Pregnancy in a woman with MPV17-related mitochondrial DNA depletion syndrome: A Case and Perspective.


Clinical Management

Poster Number: 31


Mai Yamakawa, MD, University of California Los Angeles, Perry Shieh, MD, PhD, University of California, Los Angeles

29-year-old woman of Armenian descent presented for slowly progressive weakness, numbness, and imbalance since age of 9 years, associated with asymmetric ptosis, migraines, neuropathic pain, and muscle cramps. Family history was significant for mildly affected brother. She was diagnosed as CMT in 1996 without genetic diagnosis. Neurological exam revealed anisocoria, left ptosis, symmetric distal weakness, areflexia, and stocking-and-glove pattern of sensory loss in all modality. EMG/NCS showed severe sensorimotor axonal polyneuropathy. Targeted genetic testing for CMT in 1999 and clinical whole exome sequencing in 2014 did not reveal causative mutations. Whole genome sequencing in 2017 revealed compound heterozygous mutation in MPV17 gene (c. 206G>A (p. Trp69*), c. 376-9T>G (3’- splice site mutation that results in in-frame deletion of 11 amino acids)). MPV17 is nuclear DNA that encodes a putative channel-forming protein that localizes in the inner mitochondrial membrane and is involved in mitochondrial deoxynucleotide homeostasis.
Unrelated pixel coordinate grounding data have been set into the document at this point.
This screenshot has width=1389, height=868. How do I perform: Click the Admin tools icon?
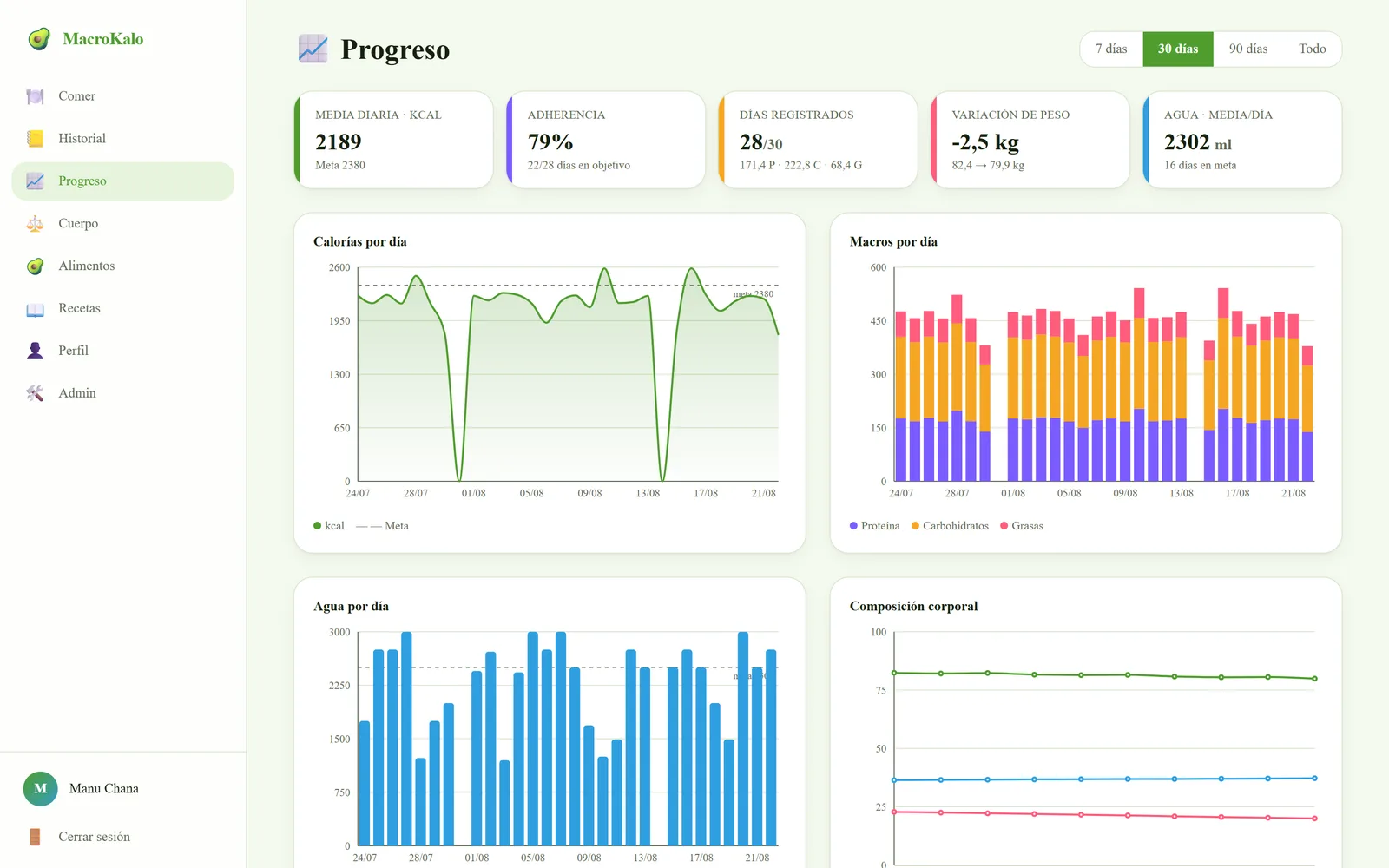click(35, 393)
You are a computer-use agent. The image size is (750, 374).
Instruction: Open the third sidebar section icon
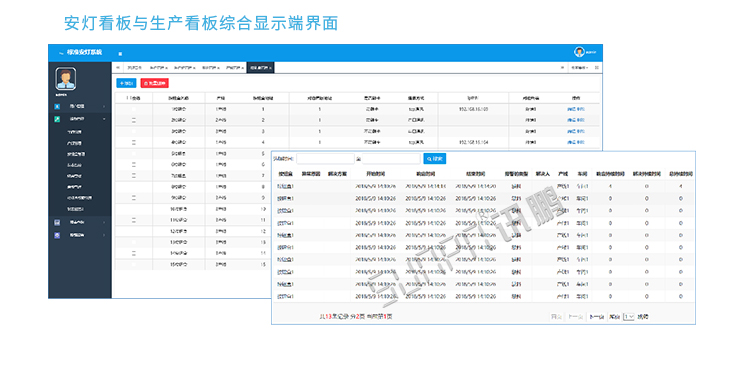tap(57, 222)
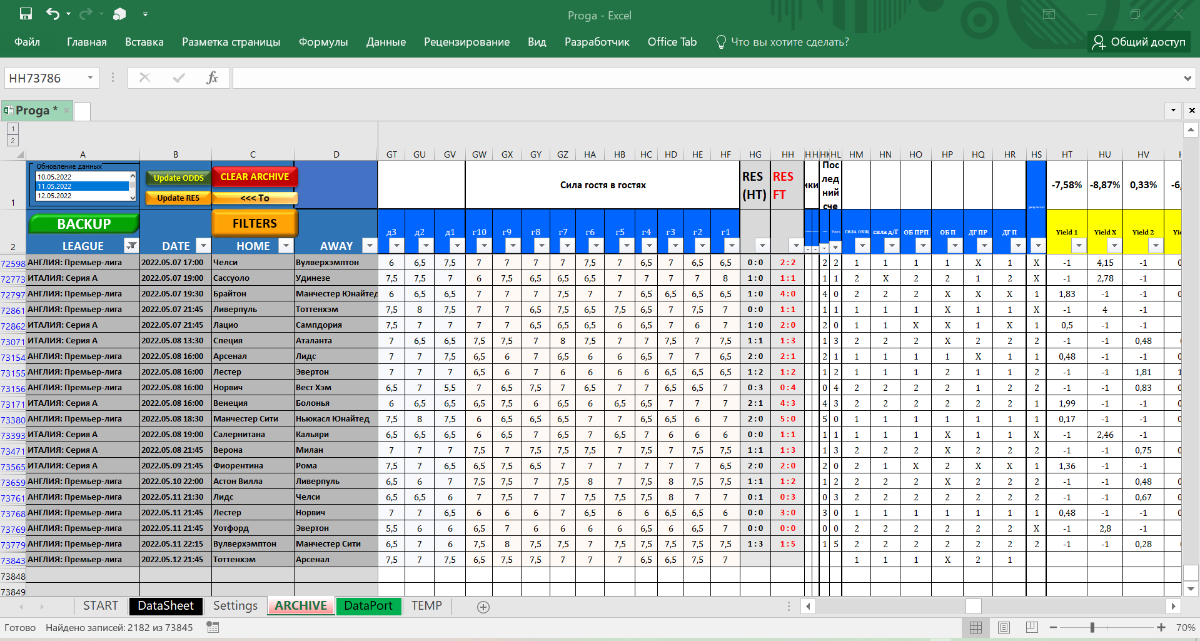Click the Save icon in quick access toolbar

click(26, 15)
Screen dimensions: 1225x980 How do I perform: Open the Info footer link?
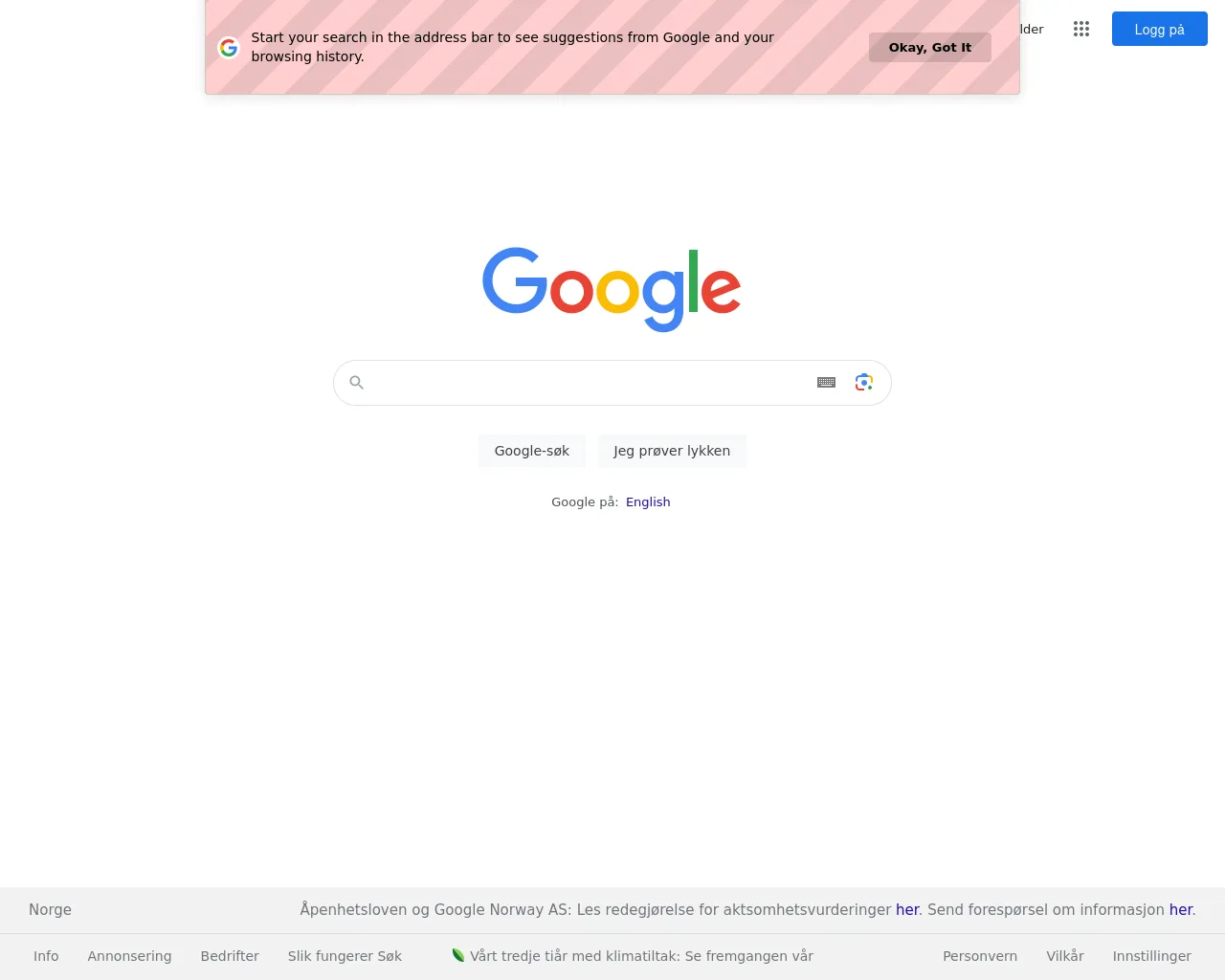tap(46, 956)
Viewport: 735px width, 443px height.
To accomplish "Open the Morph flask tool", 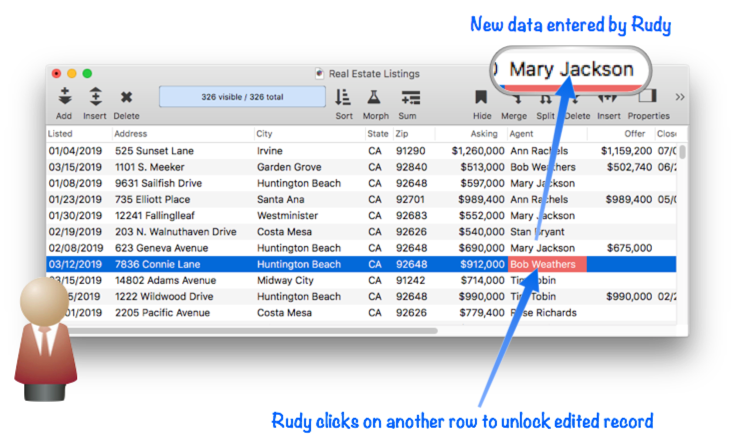I will pyautogui.click(x=375, y=97).
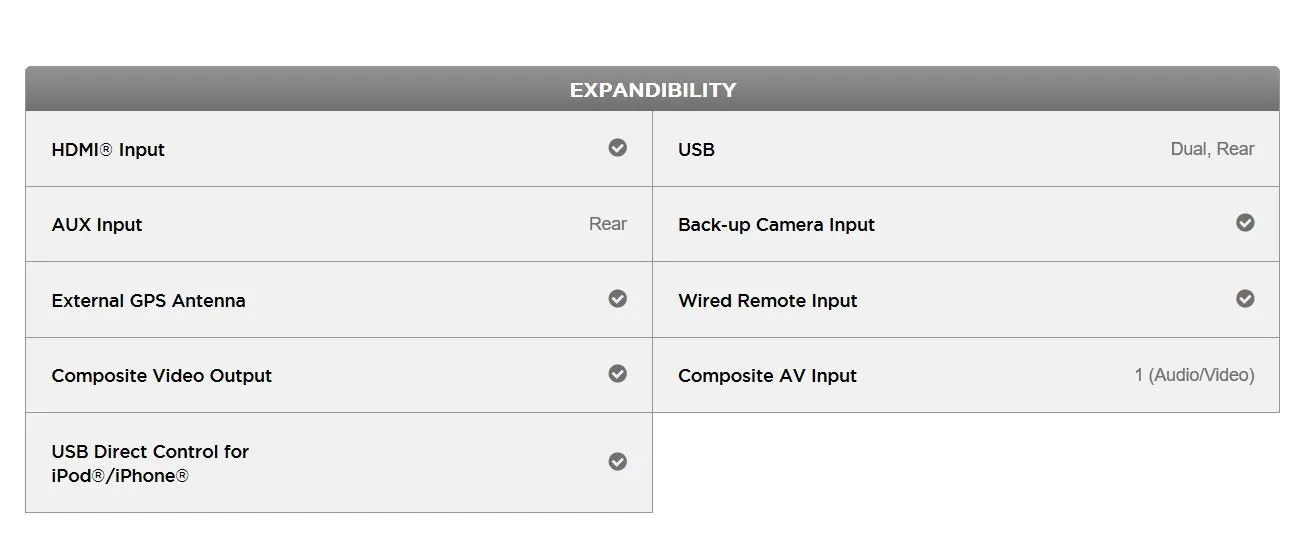
Task: Click the Wired Remote Input checkmark icon
Action: tap(1245, 299)
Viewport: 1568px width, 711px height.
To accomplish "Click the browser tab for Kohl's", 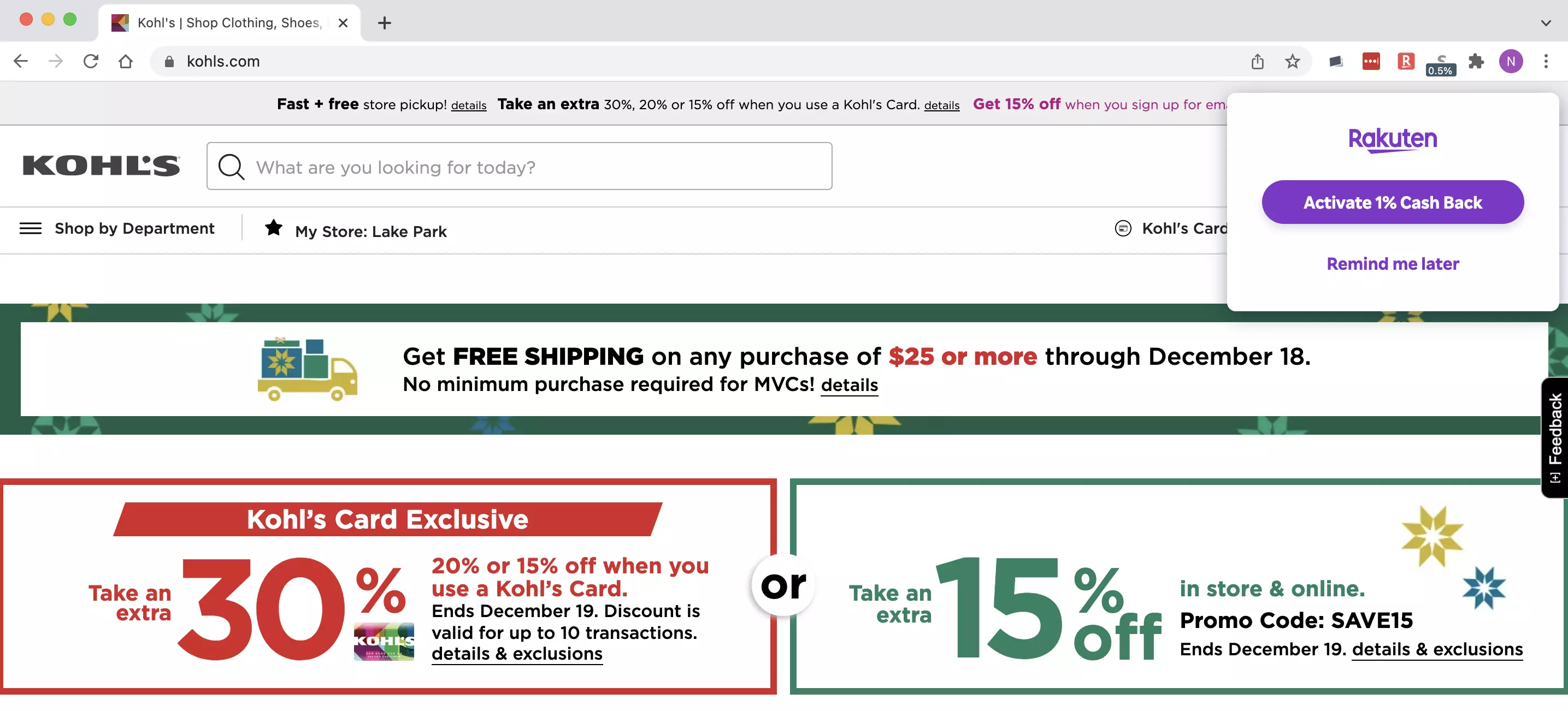I will pos(221,21).
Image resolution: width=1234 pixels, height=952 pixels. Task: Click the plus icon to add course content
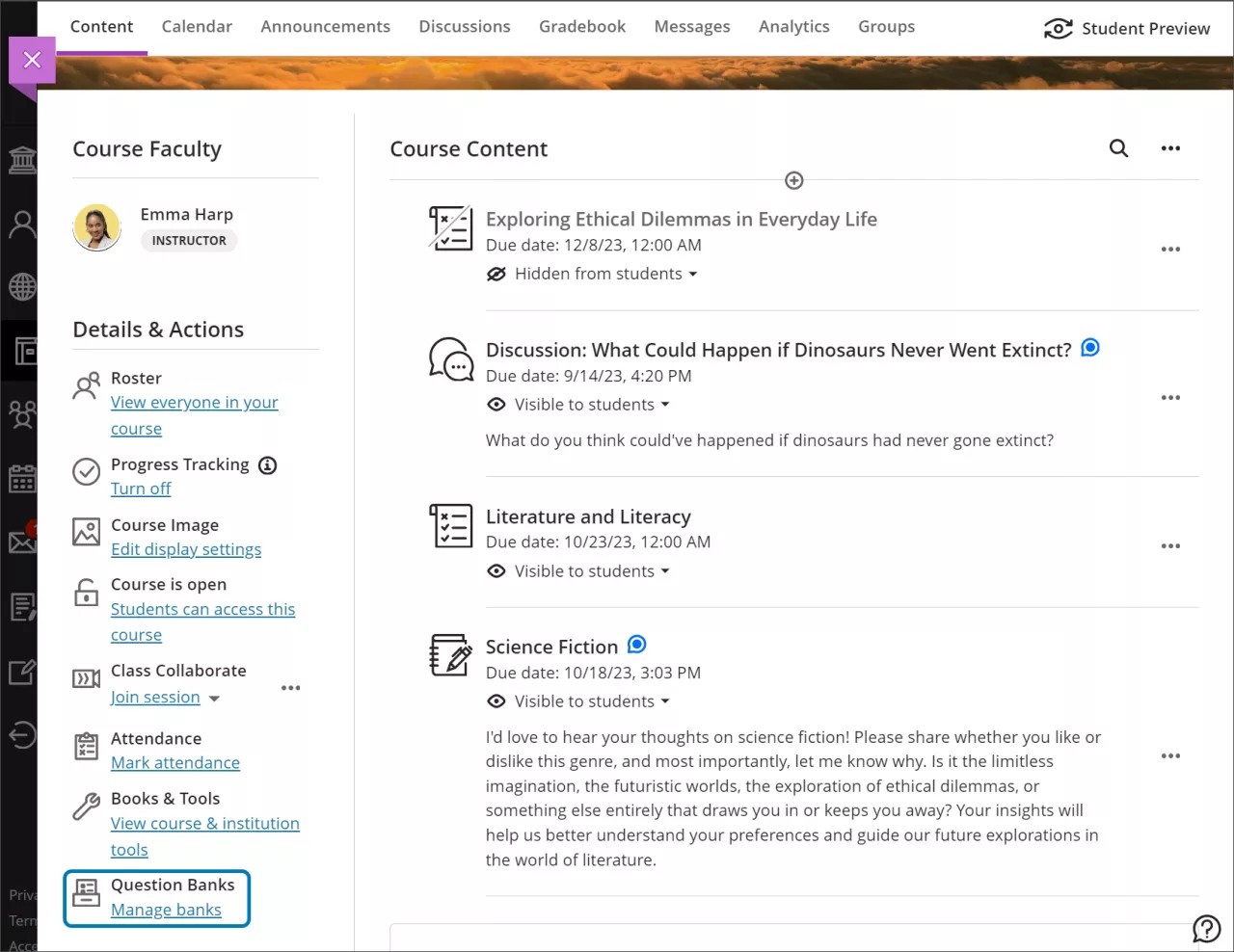coord(793,180)
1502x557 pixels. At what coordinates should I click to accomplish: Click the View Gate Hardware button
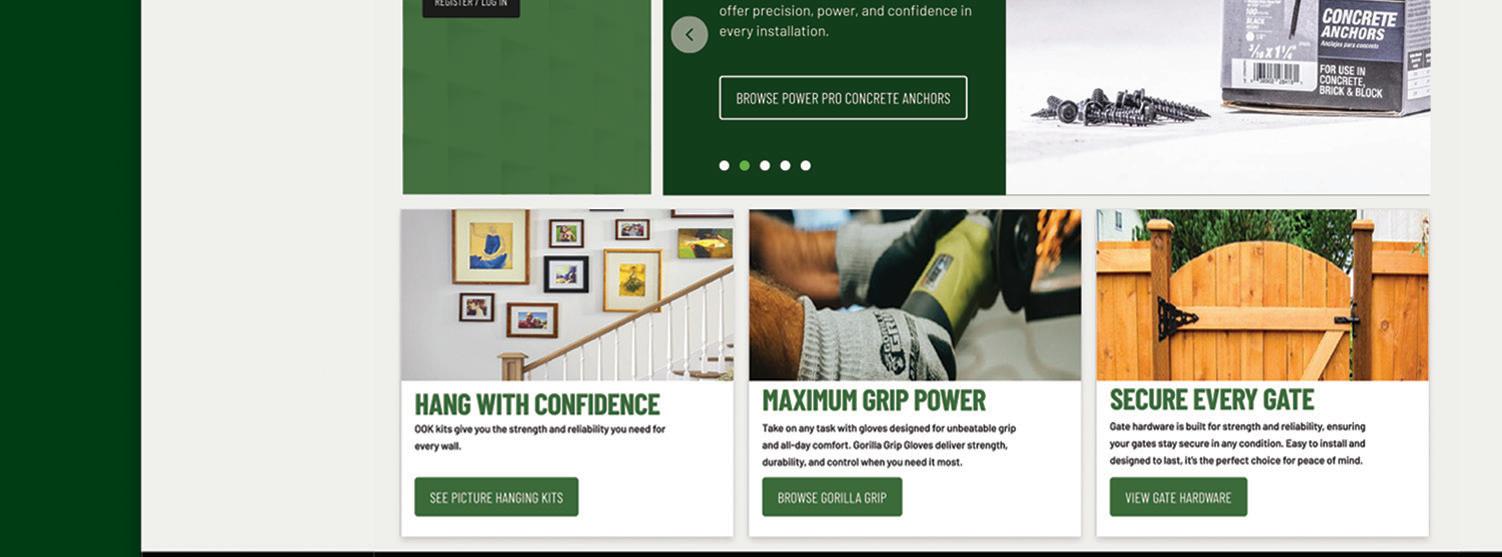tap(1178, 497)
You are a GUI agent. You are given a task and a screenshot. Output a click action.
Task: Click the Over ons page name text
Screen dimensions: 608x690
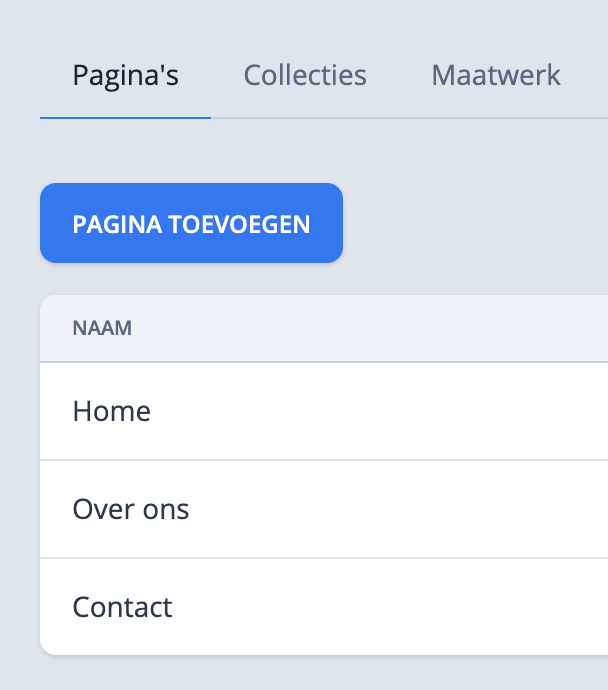coord(131,509)
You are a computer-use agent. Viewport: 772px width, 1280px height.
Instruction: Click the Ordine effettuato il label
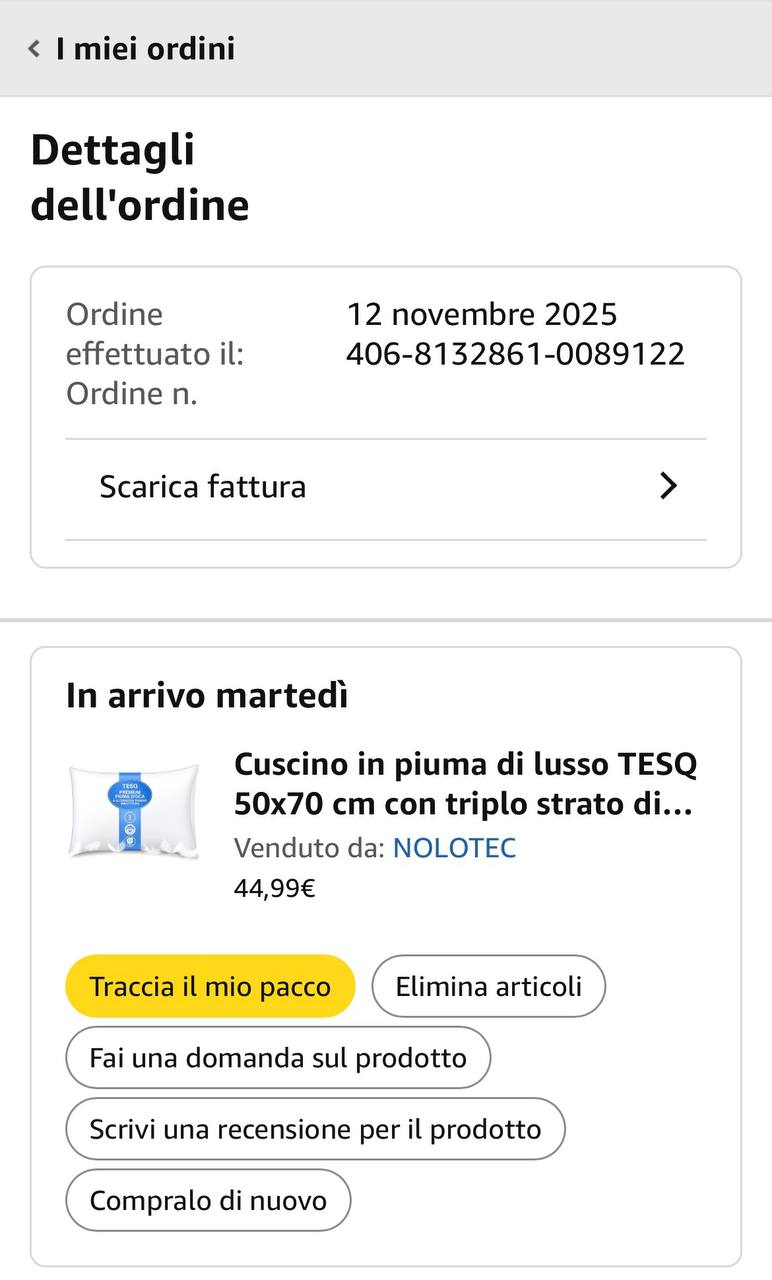[155, 334]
MPV17 mutations are associated with mitochondrial DNA depletion syndrome 6 with reported multiple mtDNA deletions 6. One of the reported phenotypes is an axonal sensorimotor polyneuropathy (CMT2EE) as in this patient. Our patient pursued in vitro fertilization with a sperm donor who was confirmed negative for mutations in MPV17, followed by routine prenatal genetic testing. It is possible, however, that the fertilized oocyte may have mitochondria with mtDNA deletions due to the mother’s mutation, and thus the embryo may have inherited mtDNA deletions. There are no reported cases of symptomatic mitochondrial DNA depletion syndrome patients who pursued pregnancy, as most patients are severely affected by infancy. Prenatal genetic counseling for mitochondrial diseases is based on guidelines for asymptomatic carriers and mildly affected mothers by mtDNA mutations, and not for mitochondrial DNA depletion syndrome. Appropriate pre-pregnancy consultation by a multidisciplinary team is needed to deliver optimal genetic counseling throughout pregnancy due to the unique pathophysiology.